Texture plays a major role across the entire collection, with materials such as velvet, soft patent, crackle patent, metallic vinyl, stonewashed denim or canvas, and techno canvas. Shoes and boots come in satin with glitter details, waxed canvas and vinyl.
Color, too, plays a big role in the new collection. There are deep clarets, cornflower and peacock blues, sea foam greens, and leopard prints.
In addition, there are 13 styles of belts, made from materials including chains, elastic, studs and velvet. There are three styles of jewelry made from precious metals including sterling silver, onyx, crystal and brass.
"The jewelry just evolved. We were playing with the details on the bags, and thinking, ‘Wow, that would make a great bracelet or necklace.' I love doing jewelry, and I think these pieces really complement the collection," she said.
The accessories line is produced in-house in Italy. As reported, Marco Bizzarri, chief executive officer of Stella McCartney, believes accessories will generate some 30 percent of the company's annual sales in less than three years' time. Accessories currently account for about 16 percent of annual turnover.

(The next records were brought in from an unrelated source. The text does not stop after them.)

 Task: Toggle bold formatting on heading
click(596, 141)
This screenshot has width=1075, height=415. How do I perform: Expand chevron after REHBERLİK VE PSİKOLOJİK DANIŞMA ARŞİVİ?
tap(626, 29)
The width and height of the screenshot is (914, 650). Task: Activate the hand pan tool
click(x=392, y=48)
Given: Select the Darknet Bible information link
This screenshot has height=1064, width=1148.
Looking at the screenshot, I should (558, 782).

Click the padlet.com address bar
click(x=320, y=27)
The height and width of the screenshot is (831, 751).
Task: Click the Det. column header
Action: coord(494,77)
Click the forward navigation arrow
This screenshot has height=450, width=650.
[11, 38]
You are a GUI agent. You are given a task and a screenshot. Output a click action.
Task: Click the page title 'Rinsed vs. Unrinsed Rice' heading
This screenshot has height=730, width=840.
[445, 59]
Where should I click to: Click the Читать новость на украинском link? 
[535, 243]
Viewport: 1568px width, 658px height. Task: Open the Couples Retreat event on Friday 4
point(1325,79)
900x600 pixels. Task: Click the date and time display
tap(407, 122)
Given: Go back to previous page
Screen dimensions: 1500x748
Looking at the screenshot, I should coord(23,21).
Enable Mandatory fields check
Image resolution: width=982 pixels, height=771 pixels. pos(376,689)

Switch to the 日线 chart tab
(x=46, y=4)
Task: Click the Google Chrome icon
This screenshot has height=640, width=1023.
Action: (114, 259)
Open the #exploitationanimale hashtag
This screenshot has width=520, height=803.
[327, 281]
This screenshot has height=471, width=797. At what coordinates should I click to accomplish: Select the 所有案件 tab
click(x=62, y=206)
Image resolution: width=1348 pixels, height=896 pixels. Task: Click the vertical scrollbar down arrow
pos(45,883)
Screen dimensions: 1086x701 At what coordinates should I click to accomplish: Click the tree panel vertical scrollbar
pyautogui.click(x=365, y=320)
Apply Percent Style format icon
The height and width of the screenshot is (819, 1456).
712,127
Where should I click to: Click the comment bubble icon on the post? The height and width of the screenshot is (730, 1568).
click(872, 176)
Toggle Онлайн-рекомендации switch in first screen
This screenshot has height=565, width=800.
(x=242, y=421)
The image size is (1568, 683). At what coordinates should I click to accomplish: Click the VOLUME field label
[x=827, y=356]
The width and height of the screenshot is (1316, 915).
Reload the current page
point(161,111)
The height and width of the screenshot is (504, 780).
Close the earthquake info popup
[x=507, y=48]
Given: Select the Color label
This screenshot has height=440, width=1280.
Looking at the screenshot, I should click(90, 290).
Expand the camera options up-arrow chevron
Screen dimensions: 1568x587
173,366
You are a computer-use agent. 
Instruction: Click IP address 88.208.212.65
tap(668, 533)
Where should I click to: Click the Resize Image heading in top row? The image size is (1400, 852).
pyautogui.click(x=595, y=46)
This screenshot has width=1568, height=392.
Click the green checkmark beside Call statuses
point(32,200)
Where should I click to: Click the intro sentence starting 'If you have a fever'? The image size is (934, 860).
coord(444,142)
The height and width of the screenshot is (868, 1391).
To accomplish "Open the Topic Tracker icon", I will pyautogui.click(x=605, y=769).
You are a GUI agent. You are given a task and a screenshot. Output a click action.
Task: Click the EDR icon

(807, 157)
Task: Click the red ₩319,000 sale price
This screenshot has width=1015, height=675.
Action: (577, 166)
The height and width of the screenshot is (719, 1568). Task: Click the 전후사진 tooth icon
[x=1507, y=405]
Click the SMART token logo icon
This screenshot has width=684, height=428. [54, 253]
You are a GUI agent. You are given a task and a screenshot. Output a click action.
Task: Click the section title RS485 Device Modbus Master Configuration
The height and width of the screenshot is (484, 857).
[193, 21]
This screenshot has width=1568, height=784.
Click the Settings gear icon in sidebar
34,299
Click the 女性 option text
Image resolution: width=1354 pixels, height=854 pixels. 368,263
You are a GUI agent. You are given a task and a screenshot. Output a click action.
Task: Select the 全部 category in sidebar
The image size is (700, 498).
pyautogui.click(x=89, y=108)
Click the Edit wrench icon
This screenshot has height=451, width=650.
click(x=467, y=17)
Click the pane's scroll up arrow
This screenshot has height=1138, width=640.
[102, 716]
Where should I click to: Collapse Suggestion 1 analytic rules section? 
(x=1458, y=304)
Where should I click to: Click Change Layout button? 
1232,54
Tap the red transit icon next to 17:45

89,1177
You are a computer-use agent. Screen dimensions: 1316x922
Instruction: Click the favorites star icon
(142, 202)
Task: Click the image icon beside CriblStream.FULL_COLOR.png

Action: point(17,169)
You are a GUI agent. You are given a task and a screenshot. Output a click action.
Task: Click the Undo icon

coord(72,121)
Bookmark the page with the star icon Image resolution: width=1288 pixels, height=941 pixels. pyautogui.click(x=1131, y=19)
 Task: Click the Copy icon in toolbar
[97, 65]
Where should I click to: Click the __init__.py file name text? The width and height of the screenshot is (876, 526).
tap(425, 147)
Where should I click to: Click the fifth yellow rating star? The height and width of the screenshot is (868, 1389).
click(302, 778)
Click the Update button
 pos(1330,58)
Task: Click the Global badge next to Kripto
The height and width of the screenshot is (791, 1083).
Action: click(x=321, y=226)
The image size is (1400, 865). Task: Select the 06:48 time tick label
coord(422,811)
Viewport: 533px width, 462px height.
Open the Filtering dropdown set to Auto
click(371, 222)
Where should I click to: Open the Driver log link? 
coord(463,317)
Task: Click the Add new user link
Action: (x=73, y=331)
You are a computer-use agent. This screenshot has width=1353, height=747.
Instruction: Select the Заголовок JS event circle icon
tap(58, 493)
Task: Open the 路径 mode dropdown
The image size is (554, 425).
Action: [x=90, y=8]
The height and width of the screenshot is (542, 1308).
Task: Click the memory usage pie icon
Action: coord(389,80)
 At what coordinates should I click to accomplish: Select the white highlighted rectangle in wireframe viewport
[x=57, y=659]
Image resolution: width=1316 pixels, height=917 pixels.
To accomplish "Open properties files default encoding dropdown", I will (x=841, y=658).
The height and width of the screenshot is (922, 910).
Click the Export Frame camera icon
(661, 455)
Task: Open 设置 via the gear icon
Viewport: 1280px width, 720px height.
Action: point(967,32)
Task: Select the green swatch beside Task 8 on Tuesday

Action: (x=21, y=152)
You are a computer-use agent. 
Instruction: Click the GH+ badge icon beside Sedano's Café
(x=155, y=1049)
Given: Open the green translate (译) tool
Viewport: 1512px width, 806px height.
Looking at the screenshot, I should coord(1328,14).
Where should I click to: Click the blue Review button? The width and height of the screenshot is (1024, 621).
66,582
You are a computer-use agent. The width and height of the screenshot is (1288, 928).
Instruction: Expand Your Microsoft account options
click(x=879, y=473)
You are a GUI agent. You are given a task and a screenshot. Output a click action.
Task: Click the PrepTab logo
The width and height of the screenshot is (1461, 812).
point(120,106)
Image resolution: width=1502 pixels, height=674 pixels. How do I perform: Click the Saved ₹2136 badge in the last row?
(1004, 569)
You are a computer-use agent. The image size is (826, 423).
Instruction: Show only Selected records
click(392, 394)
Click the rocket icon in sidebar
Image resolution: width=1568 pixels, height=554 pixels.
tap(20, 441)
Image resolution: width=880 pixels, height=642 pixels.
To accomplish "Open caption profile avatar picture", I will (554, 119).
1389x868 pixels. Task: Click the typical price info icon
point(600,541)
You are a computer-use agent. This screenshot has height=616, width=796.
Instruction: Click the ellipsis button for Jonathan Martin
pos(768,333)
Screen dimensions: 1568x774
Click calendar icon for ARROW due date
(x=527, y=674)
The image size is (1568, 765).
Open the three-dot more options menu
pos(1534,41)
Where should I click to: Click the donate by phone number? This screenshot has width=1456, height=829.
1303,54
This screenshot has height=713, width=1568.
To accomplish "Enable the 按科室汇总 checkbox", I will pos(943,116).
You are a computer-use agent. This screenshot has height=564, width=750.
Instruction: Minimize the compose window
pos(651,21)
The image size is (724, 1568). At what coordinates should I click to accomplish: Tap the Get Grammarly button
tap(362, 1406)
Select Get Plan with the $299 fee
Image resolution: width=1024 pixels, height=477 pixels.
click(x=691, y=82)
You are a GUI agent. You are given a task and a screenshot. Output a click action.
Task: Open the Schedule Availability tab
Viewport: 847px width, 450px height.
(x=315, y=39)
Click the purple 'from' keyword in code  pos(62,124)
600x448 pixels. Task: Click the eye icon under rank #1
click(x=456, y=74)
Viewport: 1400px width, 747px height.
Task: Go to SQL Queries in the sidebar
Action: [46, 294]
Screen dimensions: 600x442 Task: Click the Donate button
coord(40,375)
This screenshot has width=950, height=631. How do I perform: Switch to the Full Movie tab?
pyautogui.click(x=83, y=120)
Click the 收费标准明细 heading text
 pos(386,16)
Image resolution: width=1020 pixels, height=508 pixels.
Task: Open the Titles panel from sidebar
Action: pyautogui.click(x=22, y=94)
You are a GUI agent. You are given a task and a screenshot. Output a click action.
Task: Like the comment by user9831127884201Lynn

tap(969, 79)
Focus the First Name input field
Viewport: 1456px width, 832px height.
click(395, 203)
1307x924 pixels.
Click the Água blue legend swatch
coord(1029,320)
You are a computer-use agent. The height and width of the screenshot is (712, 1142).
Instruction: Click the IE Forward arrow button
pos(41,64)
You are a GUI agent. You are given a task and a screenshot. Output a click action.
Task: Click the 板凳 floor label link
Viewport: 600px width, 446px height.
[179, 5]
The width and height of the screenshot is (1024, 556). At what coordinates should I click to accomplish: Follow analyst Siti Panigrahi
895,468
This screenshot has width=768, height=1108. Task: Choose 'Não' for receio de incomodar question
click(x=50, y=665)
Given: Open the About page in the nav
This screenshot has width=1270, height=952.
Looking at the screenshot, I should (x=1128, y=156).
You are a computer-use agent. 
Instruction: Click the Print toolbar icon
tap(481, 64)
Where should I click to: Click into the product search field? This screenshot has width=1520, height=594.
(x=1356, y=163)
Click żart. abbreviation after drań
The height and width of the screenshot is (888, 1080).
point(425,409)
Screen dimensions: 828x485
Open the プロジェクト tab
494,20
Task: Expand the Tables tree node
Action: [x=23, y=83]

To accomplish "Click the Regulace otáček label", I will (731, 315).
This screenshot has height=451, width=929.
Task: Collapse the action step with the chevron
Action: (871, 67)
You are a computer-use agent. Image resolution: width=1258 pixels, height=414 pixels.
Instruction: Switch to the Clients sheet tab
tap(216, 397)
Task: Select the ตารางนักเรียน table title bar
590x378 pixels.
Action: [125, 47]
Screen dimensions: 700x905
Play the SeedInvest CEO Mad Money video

The company's sales are expected to exceed 30 million euros, or $36.3 million at current exchange, for the fiscal year ending Jan. 31, 2005. The company plans to release figures for the year ending Jan. 31, 2006, within the next week.In an interview with WWD late last year, Bizzarri said the reasons for launching the accessories line are simple.
"Our customers have been asking for it. There is a huge opportunity for growth here," he said. "We think we're in a unique position, and we're ready to exploit our strengths."
McCartney admitted that creating non-leather accessories has been a challenge.
"It has a lot to do with the mind-set of the artisans themselves, who have a history of working with leather. And even when they're making a canvas bag, for example, they're used to it having a leather trim," she said.
"Leather stretches, shrinks and is stitched in a different way, and often the machines they're using are adapted to leather," she added.
Animal-rights issues aside, however, McCartney said she hopes the non-leather element of the collection will be secondary to the style.
"Yes, non-leather is a point of difference for us, but I want people to buy this collection because they love it, because it's cool, and because there's a must-have bag or shoe," she said. "For autumn-winter '05, our thigh-high boots sold out, and I'm willing to bet that 90 percent of the customers didn't even know they were non-leather," McCartney said.
The company has rapidly been preparing for this collection. As reported, last year Stella McCartney reinforced its accessories team — poaching two Italians well known in the industry — in preparation for the launch. It hired Veronica Bertozzi as worldwide sales director. She was formerly the sales director of Iris, the Milan-based shoe licensee for labels including Chloé and Marc Jacobs.
The company also took on Caterina Seghezzi as product development manager. She was formerly fashion accessories coordinator for Dolce & Gabbana.